* **What is expected**:
Turn the part of the entries that opens with the line containing "This screenshot has" and closes with the line containing "click(138, 279)", both lines included, into a numbered list. Omit blank lines and leave the pictures out.

* **Provided records**:
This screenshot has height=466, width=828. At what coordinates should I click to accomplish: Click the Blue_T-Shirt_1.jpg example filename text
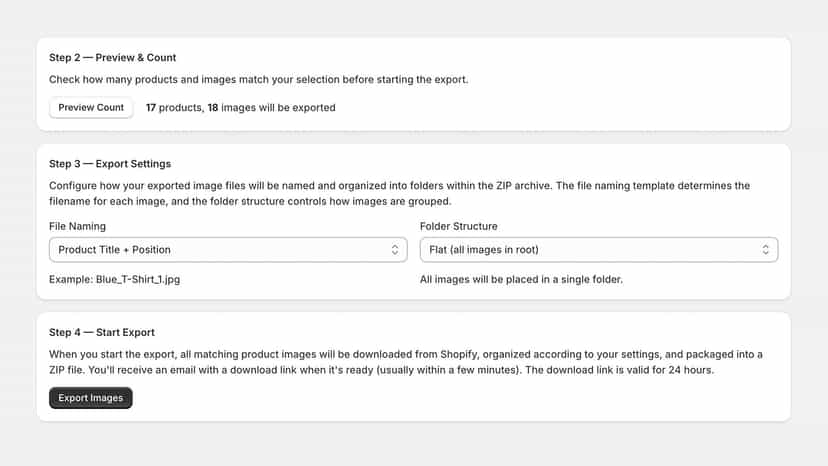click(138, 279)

...

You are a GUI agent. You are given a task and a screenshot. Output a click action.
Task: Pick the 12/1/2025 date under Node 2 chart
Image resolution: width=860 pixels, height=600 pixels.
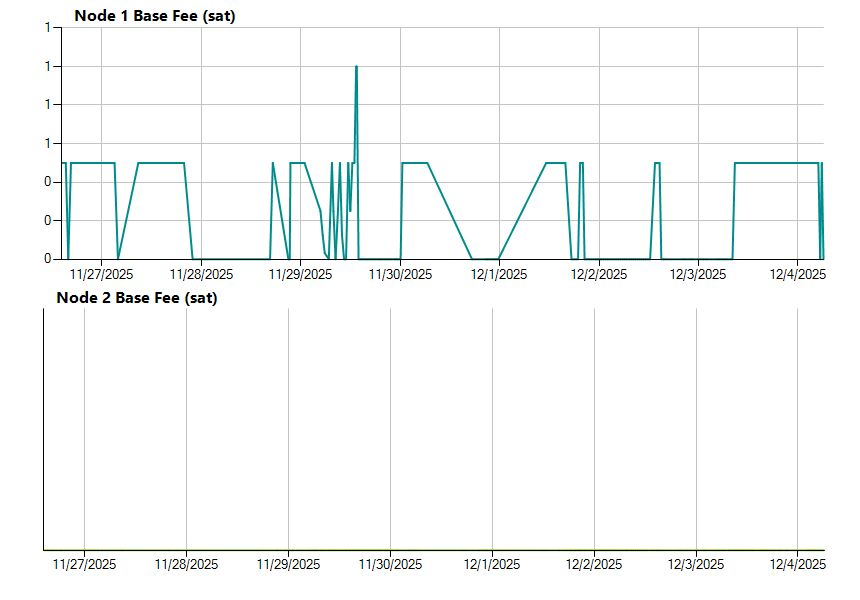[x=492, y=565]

* **Response to this exercise**:
1. This screenshot has height=466, width=828. At what coordinates should I click to accomplish: Click the Blue_T-Shirt_1.jpg example filename text
2. click(138, 279)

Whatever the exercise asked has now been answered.